Trecho selecionado.
━━━━━━━━━━

PROVA
II - INTRODUÇÃO AO ESTUDO DA HISTÓRIA
1-
É no fim o século XIX que se inaugurou um
paradigma de suma importância para a história: a Escola Metódica (ou
ramkeana). Nessa escola de pensamento vigorava-se ideias de erudição
acompanhadas por uma busca incansável da nacionalidade. Se preocupavam com uma
história narrativa, sem conexões generalizantes, sem subjetividade e sem
intencionalidade.
Aparentemente inocente, a Escola Metódica acabou atuando de forma
extremamente historicizante, ditando uma versão do passado fixa e imutável.
Além disso, afastou a história das demais disciplinas das humanidades e se
focou em nichos que aclamavam eventos específicos e pontuais, exaltando grandes
homens e perdendo-se nos mitos de origem. Outro ponto relevante é que, para os
metódicos as fontes, limitadas a documentos de preferencia oficiais, falavam a
verdade por si só, não exigiam uma interpretação do historiador. Quando se
inventariasse um número enorme de documentos seria possível falar de uma
“História” una, fechada e acabada da humanidade.
Na metade do século XX as incoerências do paradigma ramkeano começaram a
ser expostas e questionadas. Com o fim da Primeira Grande Guerra havia um clima
favorável à inovações intelectuais e ao intercambio de ideias nas universidades
europeias, como aponta Peter Burke, em 1991. É nesse ambiente de tranquilidade,
em Estrasburgo, que um grupo interdisciplinar extremamente atuantes inaugura
indiretamente uma nova escola de pensamento: a Escola dos Analles.

━━━━━━━━━━

Tarefas e exercícios.
**a)** Transcreva, do texto sobre a Escola Metódica, tudo o que vai de "Aparentemente inocente, a" até "acabada da humanidade.".
**b)** Segundo o texto sobre a Escola Metódica, a história narrativa com que essa escola se preocupava era desprovida de quais coisas? Liste todas.
**c)** Dê continuidade ao texto sobre a Escola Metódica e a Escola dos Analles a partir do ponto em que ele termina.

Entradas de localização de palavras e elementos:
━━━━━━━━━━

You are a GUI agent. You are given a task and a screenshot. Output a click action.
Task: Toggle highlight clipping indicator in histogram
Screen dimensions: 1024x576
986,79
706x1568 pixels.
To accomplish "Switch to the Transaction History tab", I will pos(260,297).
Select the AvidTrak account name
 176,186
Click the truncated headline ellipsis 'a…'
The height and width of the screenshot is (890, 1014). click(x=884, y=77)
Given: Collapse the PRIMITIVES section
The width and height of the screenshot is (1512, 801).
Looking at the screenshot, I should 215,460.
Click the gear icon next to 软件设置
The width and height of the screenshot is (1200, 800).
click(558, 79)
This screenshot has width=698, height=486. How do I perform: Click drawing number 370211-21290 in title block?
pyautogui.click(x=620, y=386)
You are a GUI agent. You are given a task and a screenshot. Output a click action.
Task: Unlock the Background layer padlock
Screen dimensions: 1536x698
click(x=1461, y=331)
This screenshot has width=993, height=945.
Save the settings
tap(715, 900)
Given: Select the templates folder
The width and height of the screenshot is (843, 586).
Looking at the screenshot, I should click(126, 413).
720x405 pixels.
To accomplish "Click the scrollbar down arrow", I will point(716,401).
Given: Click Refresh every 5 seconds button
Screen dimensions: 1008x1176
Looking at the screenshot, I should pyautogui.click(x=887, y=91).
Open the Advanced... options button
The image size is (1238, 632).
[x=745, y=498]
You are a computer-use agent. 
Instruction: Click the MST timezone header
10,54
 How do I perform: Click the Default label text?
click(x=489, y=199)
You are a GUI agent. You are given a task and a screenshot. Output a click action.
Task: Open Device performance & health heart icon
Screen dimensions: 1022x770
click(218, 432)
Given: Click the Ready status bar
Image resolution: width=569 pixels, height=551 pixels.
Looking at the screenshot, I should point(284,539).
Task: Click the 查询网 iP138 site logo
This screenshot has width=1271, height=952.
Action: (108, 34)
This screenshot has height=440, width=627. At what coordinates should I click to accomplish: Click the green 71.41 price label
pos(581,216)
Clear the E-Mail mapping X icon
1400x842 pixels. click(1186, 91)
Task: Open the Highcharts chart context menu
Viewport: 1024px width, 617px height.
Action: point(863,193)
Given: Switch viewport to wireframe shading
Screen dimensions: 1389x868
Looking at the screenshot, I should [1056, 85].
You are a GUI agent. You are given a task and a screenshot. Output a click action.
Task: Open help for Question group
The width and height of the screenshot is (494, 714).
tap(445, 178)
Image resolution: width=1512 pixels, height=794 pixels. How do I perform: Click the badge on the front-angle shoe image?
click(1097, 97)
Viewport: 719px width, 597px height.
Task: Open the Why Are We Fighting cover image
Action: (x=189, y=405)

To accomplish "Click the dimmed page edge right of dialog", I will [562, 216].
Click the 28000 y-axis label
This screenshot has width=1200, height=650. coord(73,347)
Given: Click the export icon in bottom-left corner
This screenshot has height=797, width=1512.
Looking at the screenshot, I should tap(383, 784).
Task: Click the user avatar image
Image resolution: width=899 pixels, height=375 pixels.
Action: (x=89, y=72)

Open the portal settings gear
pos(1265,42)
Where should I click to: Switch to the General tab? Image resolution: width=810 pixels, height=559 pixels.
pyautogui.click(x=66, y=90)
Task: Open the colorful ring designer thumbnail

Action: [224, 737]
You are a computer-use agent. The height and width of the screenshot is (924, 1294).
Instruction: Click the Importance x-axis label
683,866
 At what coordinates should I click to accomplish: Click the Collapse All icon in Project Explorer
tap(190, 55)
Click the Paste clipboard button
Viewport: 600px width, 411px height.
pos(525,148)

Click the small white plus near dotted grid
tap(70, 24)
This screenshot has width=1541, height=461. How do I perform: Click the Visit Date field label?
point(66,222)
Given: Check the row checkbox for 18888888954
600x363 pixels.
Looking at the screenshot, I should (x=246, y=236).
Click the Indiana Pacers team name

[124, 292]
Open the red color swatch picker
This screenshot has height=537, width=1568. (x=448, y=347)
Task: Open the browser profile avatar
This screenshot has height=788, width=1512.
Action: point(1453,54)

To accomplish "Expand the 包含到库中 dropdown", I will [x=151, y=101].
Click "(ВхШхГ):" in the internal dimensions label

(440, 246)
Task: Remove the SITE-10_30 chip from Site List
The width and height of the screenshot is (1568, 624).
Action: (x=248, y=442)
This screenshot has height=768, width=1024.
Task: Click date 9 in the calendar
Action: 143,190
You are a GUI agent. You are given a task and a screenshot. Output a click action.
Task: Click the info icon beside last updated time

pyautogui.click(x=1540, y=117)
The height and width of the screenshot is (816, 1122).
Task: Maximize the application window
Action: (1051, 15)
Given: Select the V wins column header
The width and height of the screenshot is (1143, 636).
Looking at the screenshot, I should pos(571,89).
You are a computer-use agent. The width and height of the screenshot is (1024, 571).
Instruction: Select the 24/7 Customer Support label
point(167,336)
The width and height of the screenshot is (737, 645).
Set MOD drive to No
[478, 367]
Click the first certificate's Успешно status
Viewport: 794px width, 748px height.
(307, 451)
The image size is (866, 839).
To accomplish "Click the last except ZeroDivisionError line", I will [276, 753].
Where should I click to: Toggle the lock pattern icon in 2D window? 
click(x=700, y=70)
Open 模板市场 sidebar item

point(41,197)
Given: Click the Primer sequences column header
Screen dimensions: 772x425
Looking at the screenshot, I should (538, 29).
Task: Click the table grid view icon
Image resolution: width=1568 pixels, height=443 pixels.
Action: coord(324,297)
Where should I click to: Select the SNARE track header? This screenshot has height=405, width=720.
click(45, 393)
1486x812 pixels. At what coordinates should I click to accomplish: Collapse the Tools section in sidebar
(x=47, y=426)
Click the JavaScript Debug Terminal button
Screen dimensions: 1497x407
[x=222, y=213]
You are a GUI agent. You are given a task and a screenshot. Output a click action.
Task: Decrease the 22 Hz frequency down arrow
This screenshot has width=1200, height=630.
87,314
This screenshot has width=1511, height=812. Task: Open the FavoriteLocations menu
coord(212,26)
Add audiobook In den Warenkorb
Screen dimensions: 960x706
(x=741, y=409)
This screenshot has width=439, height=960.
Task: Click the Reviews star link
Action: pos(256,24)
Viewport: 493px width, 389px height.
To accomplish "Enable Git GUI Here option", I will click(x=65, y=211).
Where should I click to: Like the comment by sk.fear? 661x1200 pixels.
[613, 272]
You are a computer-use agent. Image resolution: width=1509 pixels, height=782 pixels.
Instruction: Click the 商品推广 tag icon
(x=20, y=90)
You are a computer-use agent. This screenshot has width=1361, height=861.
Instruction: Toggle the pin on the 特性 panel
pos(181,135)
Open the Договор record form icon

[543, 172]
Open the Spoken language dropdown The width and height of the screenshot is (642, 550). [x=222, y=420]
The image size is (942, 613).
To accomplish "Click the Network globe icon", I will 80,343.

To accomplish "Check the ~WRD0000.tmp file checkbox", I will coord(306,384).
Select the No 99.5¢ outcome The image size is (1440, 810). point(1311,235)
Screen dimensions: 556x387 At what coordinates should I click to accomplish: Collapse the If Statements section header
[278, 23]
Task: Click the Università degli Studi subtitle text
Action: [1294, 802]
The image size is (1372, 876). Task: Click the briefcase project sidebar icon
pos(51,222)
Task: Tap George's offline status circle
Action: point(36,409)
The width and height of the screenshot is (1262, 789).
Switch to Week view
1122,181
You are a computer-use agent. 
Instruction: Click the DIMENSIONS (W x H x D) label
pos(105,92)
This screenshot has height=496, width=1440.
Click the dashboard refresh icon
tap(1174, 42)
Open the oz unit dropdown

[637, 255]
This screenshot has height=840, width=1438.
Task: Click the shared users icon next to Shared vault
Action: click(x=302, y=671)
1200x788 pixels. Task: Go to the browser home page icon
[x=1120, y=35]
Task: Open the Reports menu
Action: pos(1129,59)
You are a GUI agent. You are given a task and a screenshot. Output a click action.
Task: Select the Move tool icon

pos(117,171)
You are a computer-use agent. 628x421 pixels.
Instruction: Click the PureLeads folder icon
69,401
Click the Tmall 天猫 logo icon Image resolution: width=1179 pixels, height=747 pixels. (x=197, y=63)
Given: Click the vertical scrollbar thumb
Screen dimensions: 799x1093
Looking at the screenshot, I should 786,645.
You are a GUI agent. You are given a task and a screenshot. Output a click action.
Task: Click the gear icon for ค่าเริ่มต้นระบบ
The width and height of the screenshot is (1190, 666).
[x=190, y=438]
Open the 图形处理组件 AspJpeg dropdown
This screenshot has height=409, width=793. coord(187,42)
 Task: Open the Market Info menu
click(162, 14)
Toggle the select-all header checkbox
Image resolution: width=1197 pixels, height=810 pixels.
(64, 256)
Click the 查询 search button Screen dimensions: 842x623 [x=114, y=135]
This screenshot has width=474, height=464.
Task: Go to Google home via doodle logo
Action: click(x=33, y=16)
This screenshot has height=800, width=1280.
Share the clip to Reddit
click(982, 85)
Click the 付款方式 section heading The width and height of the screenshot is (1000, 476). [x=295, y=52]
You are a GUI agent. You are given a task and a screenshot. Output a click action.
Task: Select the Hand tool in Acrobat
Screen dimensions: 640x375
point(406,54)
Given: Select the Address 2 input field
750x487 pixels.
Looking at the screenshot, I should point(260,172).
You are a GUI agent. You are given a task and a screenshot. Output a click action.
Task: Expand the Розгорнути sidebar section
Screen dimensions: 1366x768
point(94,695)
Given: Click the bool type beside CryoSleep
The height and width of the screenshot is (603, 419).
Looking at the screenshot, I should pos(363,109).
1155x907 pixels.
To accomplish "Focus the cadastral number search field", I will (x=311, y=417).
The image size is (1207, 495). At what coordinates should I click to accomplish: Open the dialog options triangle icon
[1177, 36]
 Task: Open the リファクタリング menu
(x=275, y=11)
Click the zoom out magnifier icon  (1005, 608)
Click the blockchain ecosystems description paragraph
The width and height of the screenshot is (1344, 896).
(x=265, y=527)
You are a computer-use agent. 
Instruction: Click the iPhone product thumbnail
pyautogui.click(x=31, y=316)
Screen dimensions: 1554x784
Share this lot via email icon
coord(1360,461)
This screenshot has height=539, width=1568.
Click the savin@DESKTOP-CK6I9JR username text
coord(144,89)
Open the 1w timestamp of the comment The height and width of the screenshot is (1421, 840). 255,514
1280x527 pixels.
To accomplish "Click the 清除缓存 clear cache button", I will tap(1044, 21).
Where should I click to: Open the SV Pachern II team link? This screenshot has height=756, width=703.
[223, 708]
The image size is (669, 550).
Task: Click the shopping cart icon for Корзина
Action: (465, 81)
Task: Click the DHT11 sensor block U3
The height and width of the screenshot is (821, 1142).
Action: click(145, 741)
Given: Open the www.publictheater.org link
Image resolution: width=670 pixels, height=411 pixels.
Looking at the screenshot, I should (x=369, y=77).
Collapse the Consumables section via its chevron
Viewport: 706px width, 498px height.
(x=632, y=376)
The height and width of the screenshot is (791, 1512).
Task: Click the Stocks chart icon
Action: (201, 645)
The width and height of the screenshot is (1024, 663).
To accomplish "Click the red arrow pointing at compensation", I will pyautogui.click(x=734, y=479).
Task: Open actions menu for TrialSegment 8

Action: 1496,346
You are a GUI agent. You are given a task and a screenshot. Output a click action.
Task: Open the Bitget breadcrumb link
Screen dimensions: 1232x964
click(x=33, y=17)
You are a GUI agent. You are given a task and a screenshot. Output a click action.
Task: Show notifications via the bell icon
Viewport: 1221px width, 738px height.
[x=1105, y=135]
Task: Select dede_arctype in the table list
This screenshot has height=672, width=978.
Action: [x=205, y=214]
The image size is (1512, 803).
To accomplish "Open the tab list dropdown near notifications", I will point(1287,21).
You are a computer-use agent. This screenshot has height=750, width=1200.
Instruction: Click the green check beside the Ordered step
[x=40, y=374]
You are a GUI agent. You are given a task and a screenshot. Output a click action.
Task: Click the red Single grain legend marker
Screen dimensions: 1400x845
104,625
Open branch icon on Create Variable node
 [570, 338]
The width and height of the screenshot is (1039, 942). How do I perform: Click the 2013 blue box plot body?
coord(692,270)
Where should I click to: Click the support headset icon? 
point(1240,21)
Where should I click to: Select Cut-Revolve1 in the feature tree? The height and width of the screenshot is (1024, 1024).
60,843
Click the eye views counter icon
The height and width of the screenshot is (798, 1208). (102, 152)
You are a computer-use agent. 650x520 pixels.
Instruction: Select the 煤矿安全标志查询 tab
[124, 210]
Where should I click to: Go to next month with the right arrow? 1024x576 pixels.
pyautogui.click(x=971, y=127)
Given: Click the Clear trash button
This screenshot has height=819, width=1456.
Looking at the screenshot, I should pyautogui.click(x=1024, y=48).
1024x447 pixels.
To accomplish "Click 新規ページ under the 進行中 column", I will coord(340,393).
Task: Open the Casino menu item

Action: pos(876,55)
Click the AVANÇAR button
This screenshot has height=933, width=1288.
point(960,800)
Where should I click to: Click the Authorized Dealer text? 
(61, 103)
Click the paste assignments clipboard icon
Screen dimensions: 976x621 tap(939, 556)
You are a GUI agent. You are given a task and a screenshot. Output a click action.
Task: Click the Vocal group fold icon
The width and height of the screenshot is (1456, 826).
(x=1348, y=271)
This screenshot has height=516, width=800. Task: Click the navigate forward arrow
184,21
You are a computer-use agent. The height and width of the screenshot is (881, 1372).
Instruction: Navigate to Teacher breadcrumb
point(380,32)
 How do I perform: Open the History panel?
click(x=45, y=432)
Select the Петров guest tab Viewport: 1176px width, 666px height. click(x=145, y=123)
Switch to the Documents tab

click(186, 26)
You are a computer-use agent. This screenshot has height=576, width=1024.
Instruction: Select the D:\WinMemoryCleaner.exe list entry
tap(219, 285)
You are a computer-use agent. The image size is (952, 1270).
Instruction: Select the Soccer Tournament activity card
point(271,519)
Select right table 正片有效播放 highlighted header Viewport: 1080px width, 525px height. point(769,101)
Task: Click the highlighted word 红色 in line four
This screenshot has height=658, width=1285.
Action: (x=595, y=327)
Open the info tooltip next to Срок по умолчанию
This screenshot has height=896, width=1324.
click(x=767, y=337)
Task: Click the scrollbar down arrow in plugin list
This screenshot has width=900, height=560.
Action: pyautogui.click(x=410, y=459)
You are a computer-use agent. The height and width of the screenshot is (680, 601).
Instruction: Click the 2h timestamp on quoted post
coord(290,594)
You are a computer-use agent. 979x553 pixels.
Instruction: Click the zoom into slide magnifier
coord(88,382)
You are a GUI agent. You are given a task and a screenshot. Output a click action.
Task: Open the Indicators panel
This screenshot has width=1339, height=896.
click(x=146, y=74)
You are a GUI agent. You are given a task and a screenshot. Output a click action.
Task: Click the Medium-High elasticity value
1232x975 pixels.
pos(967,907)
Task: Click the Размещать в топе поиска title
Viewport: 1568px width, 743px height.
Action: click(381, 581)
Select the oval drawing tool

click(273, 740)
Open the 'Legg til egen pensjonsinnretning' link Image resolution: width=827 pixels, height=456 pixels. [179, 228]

━━━━━━━━━━

Respostas finais.
**a)**
Aparentemente inocente, a Escola Metódica acabou atuando de forma
extremamente historicizante, ditando uma versão do passado fixa e imutável.
Além disso, afastou a história das demais disciplinas das humanidades e se
focou em nichos que aclamavam eventos específicos e pontuais, exaltando grandes
homens e perdendo-se nos mitos de origem. Outro ponto relevante é que, para os
metódicos as fontes, limitadas a documentos de preferencia oficiais, falavam a
verdade por si só, não exigiam uma interpretação do historiador. Quando se
inventariasse um número enorme de documentos seria possível falar de uma
“História” una, fechada e acabada da humanidade.

**b)** Conexões generalizantes, subjetividade e intencionalidade.

**c)**
Encabeçada por Marc Bloch e Lucien Febvre, os Analles compuseram
inicialmente uma revista que tinha por objetivo apresentar aos leitores uma
história social, com predomínio no campo da história econômica, observando os
eventos e os “grandes homens” na longa duração e buscando problematizá-los,
dialogando com as demais ciências humanas e em especial com a sociologia de
Émile Durkheim, dessa forma adensando da história enquanto saber.
É o sucesso da revista que mostra a fragilidade do paradigma anterior. O
que ficou conhecido como “Primeira Geração” dos Analles moldou uma história que
se preocupa em formular problemas, que recusa a pratica historizante, que
aproxima o saber histórico dos demais saberes, que não observa o momento, mas
sim a longa duração, o cunho social. E é com essas premissas que se iniciou uma
“história da sensibilidade” com o foco na profundidade, nos problemas, uma
história que tinha o indivíduo como agente histórico, uma história carnal que
gera prazer estético.
2-
A Escola Metódica da erudição, da passividade e da história narrativa, teve reflexos em todo o ocidente, incluindo o
Brasil, mas antes de apresentar seus impactos no país tropical é necessário
apresentar as características que estruturaram o corpo metódico de discussão.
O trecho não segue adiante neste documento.